(Data for finding displayed items)
%%
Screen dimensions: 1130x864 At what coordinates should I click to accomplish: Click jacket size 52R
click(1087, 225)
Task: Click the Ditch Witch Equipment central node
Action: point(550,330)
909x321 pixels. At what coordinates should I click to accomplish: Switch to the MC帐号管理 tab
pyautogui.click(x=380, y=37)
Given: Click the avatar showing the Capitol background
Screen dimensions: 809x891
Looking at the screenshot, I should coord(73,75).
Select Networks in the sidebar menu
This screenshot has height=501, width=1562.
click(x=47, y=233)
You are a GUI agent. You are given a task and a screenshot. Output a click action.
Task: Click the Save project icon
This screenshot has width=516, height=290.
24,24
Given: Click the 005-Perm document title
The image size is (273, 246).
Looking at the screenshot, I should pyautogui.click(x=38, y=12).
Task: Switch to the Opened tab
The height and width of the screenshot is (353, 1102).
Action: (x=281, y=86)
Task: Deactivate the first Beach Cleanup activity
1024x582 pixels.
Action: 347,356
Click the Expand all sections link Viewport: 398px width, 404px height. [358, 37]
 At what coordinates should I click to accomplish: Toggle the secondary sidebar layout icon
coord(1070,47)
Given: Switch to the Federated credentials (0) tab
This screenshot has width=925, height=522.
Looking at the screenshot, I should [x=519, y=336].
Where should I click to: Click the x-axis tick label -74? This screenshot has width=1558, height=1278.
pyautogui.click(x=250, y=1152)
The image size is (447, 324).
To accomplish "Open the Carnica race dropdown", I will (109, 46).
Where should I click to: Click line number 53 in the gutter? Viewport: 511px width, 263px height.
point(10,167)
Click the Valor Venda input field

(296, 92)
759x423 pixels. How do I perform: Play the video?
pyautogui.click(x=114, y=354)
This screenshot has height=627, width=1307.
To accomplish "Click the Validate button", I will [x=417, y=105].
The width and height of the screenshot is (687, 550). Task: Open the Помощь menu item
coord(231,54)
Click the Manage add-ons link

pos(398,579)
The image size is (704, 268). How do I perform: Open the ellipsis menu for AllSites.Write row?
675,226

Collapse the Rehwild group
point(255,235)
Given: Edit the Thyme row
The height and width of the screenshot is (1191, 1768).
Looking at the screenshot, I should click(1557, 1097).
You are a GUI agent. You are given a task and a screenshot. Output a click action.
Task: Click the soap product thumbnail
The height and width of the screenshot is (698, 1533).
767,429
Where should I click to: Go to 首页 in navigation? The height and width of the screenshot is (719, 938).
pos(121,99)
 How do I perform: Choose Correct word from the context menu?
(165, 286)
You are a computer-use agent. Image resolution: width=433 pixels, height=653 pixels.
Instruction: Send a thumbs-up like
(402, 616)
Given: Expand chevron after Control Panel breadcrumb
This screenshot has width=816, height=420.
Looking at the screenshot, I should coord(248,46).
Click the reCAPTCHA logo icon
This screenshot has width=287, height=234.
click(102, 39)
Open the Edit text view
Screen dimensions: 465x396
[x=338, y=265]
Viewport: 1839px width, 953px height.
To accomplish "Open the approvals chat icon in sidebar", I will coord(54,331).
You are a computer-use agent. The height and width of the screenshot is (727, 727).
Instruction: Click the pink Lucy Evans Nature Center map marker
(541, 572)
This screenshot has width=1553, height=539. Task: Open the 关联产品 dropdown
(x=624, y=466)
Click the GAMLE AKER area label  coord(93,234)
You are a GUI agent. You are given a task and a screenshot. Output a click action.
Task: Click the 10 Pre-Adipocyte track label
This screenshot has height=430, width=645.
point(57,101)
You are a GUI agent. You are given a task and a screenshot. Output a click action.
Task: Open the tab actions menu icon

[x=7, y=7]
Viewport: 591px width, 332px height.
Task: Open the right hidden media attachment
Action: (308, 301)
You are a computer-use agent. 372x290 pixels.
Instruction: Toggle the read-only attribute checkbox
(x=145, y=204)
%%
▶ [TASK INSTRUCTIONS]
Rewrite every line of the data above as a numbered list, omitting any blank lines.

▶ [RESPONSE TO THIS EXERCISE]
1. Screen dimensions: 1130x864 At what coordinates should I click to accomplish: Click jacket size 52R
2. click(1087, 225)
3. Task: Click the Ditch Witch Equipment central node
4. Action: point(550,330)
5. 909x321 pixels. At what coordinates should I click to accomplish: Switch to the MC帐号管理 tab
6. pyautogui.click(x=380, y=37)
7. Given: Click the avatar showing the Capitol background
8. Screen dimensions: 809x891
9. Looking at the screenshot, I should coord(73,75).
10. Select Networks in the sidebar menu
11. This screenshot has height=501, width=1562.
12. click(x=47, y=233)
13. You are a GUI agent. You are given a task and a screenshot. Output a click action.
14. Task: Click the Save project icon
15. This screenshot has width=516, height=290.
16. 24,24
17. Given: Click the 005-Perm document title
18. The image size is (273, 246).
19. Looking at the screenshot, I should pyautogui.click(x=38, y=12).
20. Task: Switch to the Opened tab
21. The height and width of the screenshot is (353, 1102).
22. Action: (x=281, y=86)
23. Task: Deactivate the first Beach Cleanup activity
24. 1024x582 pixels.
25. Action: 347,356
26. Click the Expand all sections link Viewport: 398px width, 404px height. [358, 37]
27.  At what coordinates should I click to accomplish: Toggle the secondary sidebar layout icon
28. coord(1070,47)
29. Given: Switch to the Federated credentials (0) tab
30. This screenshot has width=925, height=522.
31. Looking at the screenshot, I should [x=519, y=336].
32. Where should I click to: Click the x-axis tick label -74? This screenshot has width=1558, height=1278.
33. pyautogui.click(x=250, y=1152)
34. The image size is (447, 324).
35. To accomplish "Open the Carnica race dropdown", I will (109, 46).
36. Where should I click to: Click line number 53 in the gutter? Viewport: 511px width, 263px height.
37. point(10,167)
38. Click the Valor Venda input field
39. (296, 92)
40. 759x423 pixels. How do I perform: Play the video?
41. pyautogui.click(x=114, y=354)
42. This screenshot has height=627, width=1307.
43. To accomplish "Click the Validate button", I will [x=417, y=105].
44. The width and height of the screenshot is (687, 550). Task: Open the Помощь menu item
45. coord(231,54)
46. Click the Manage add-ons link
47. pos(398,579)
48. The image size is (704, 268). How do I perform: Open the ellipsis menu for AllSites.Write row?
49. 675,226
50. Collapse the Rehwild group
51. point(255,235)
52. Given: Edit the Thyme row
53. The height and width of the screenshot is (1191, 1768).
54. Looking at the screenshot, I should click(1557, 1097).
55. You are a GUI agent. You are given a task and a screenshot. Output a click action.
56. Task: Click the soap product thumbnail
57. The height and width of the screenshot is (698, 1533).
58. 767,429
59. Where should I click to: Go to 首页 in navigation? The height and width of the screenshot is (719, 938).
60. pos(121,99)
61.  How do I perform: Choose Correct word from the context menu?
62. (165, 286)
63. You are a computer-use agent. Image resolution: width=433 pixels, height=653 pixels.
64. Instruction: Send a thumbs-up like
65. (402, 616)
66. Given: Expand chevron after Control Panel breadcrumb
67. This screenshot has width=816, height=420.
68. Looking at the screenshot, I should coord(248,46).
69. Click the reCAPTCHA logo icon
70. This screenshot has width=287, height=234.
71. click(102, 39)
72. Open the Edit text view
73. Screen dimensions: 465x396
74. [x=338, y=265]
75. Viewport: 1839px width, 953px height.
76. To accomplish "Open the approvals chat icon in sidebar", I will coord(54,331).
77. You are a computer-use agent. The height and width of the screenshot is (727, 727).
78. Instruction: Click the pink Lucy Evans Nature Center map marker
79. (541, 572)
80. This screenshot has width=1553, height=539. Task: Open the 关联产品 dropdown
81. (x=624, y=466)
82. Click the GAMLE AKER area label  coord(93,234)
83. You are a GUI agent. You are given a task and a screenshot. Output a click action.
84. Task: Click the 10 Pre-Adipocyte track label
85. This screenshot has height=430, width=645.
86. point(57,101)
87. You are a GUI agent. You are given a task and a screenshot. Output a click action.
88. Task: Open the tab actions menu icon
89. [x=7, y=7]
90. Viewport: 591px width, 332px height.
91. Task: Open the right hidden media attachment
92. Action: (308, 301)
93. You are a computer-use agent. 372x290 pixels.
94. Instruction: Toggle the read-only attribute checkbox
95. (x=145, y=204)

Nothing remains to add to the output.